Specifically, the subject Order accepted what it understood to be Sikkelee's argument in opposition to summary judgment - that "because Lycoming exercised such control over the MA-4SPA carburetor and the engine overhaul in its entirety, ... Lycoming c[ould] fairly be said to be a de facto manufacturer of the overhauled engine, rendered defective by the replacement carburetor installed pursuant to its direction." (Mem. & Order at 15). The subject Order reasoned that to not impose liability on a "de facto manufacturer" on the same terms as any other "manufacturer" would "entirely defy concepts of fairness and justice and run counter to the considered history of products liability policy." (Id. at 16). Accordingly, the subject Order refused "to permit Lycoming to shift liability for a defective engine to its physical component part manufacturers and overhauling mechanics simply by physically removing itself from the overhaul process even though its directives control every aspect of said process." (Id. at 19). The subject Order denied Lycoming's motion for summary judgment (with the exception of claims arising from Lycoming's 1969 sale of the engine), permitting Sikkelee to proceed with her design defect and inadequate warning claims on strict liability and negligence theories.

(b) Reconsideration

Using the taxonomy discussed in Section II above, Lycoming asserts that an intervening change in the controlling law (from the application to Restatement 2d to Restatement 3d) and the need to correct a clear error of law (the Court's conclusion that Lycoming could be liable as a de facto manufacturer) compel this Court to reconsider the subject Order and grant Lycoming's motion for summary judgment. The Courts disagrees.

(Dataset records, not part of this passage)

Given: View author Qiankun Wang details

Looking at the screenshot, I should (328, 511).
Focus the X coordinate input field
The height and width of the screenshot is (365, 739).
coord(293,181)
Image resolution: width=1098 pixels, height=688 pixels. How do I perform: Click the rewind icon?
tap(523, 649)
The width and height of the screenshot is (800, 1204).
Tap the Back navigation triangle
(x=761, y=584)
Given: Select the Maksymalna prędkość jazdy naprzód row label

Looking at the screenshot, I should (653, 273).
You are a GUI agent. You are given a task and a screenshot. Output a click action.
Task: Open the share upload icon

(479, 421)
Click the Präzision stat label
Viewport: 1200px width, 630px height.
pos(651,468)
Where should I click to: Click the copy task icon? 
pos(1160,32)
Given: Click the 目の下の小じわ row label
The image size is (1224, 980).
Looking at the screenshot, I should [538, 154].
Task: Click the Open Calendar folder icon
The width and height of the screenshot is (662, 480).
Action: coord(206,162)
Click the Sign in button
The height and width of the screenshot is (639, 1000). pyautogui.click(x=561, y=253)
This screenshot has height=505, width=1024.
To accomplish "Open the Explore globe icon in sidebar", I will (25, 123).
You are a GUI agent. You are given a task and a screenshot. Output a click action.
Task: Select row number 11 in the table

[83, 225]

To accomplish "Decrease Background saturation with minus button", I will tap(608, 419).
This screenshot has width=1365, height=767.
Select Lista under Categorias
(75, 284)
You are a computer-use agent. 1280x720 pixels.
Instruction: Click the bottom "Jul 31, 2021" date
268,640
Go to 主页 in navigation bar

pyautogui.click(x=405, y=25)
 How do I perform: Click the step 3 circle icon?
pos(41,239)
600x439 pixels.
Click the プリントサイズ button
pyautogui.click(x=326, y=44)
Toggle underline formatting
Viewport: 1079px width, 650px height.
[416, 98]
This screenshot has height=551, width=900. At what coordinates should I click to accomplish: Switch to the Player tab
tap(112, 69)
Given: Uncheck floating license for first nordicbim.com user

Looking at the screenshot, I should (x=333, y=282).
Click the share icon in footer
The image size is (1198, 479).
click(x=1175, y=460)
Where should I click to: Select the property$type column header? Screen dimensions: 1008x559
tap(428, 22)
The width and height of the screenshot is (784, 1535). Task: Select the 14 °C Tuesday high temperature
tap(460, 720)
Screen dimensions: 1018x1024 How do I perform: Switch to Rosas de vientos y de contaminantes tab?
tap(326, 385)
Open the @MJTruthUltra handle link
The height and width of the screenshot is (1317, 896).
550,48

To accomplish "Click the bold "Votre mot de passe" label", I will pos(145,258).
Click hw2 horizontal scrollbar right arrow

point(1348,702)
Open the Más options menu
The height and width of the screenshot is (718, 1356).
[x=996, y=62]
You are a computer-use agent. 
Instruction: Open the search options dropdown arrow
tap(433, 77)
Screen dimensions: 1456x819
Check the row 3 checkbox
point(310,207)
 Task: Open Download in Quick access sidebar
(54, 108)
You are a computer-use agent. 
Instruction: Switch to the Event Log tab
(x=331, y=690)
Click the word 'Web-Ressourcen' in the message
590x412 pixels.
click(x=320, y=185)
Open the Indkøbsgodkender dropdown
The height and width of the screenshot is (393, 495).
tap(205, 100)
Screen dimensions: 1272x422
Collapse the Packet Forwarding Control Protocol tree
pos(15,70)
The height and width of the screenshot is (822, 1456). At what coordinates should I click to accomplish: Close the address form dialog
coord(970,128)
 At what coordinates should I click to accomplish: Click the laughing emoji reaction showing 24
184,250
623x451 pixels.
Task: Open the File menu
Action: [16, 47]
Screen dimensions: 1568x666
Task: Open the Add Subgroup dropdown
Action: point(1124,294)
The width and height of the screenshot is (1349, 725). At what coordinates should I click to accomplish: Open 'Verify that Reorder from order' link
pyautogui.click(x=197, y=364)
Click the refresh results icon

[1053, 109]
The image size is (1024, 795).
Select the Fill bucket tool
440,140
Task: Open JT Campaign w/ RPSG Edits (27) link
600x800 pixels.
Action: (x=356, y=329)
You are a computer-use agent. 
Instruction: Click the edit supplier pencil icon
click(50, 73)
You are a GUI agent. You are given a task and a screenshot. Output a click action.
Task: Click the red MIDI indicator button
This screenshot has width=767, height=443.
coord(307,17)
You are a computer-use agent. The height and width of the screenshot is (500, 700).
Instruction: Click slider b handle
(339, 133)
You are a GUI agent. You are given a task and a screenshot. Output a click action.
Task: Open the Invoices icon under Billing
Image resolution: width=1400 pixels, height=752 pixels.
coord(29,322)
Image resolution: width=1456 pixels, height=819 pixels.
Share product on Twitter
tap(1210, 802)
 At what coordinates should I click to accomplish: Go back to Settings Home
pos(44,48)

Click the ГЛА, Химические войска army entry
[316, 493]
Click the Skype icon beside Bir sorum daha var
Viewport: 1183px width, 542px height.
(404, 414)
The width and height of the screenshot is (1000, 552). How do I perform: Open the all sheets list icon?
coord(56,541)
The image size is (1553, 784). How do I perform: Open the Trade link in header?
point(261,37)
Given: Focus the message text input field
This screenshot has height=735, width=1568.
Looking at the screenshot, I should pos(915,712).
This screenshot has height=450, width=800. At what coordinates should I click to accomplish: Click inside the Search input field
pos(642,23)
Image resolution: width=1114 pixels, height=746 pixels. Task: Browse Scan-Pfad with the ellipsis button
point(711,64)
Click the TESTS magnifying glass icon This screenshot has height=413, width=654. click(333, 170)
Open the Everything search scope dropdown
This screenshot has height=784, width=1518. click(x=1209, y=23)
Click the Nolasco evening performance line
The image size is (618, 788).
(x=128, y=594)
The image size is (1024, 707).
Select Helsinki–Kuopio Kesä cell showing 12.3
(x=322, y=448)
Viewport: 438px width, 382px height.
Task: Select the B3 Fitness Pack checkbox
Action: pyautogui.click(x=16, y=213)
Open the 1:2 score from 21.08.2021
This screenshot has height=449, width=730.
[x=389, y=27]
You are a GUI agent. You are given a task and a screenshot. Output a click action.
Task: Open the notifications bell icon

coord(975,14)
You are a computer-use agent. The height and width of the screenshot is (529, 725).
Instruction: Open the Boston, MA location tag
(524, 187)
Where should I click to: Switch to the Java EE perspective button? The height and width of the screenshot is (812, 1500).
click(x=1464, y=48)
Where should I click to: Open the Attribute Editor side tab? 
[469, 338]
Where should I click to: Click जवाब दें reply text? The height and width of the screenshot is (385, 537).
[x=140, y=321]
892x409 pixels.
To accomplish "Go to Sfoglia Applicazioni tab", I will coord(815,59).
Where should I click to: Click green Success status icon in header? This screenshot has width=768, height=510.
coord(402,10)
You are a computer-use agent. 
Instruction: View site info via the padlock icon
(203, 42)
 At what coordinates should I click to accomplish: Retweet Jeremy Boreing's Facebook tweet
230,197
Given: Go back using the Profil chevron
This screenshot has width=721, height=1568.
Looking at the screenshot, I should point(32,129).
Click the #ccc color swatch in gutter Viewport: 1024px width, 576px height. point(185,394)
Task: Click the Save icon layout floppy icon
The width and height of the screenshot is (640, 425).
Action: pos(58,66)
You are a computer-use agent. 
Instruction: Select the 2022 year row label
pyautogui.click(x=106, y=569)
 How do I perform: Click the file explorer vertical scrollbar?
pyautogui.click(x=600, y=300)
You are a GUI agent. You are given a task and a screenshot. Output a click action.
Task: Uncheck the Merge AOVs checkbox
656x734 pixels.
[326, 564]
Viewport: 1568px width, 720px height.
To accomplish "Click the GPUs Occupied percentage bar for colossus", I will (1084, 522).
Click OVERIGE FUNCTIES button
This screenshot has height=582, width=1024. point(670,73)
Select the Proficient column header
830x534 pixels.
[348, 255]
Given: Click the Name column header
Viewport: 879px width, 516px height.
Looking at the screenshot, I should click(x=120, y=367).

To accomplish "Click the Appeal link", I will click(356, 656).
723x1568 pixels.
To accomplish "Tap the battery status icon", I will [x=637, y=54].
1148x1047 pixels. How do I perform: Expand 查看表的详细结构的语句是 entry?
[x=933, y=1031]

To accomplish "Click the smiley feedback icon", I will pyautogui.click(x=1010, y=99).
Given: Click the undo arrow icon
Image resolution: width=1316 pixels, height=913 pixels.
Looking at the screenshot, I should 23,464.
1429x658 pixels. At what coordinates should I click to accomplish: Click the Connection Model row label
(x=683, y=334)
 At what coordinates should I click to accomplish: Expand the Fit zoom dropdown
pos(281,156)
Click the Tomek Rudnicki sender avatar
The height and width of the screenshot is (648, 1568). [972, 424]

(1) There is no intervening change in law that warrants reconsideration and reversal.

Overstating the case somewhat, Lycoming asserts that "[t]he only question before this Court on reconsideration is whether Section 20 of the Restatement (Third) permits liability under this Court's de facto manufacturer theory of liability." (Def.'s Reply Br. at 3).[7]

As one would expect, Lycoming argues that the answer is "no, " reasoning that liability for a product defect under § 1 of Restatement 3d can only be placed on a defendant "engaged in the business of selling or otherwise distributing products who sells or distributes a defective product." Because § 20 of Restatement 3d defines what it means to "sell a product"[8] and "otherwise distribute[] a product"[9] under § 1, and because Lycoming does not fit either definition with respect to the carburetor and engine overhauled in 2004, Lycoming concludes that it cannot be liable for the design and warning defects alleged by Sikkelee. (Def.'s Br. at 5-8; Def.'s Reply Br. at 6-7).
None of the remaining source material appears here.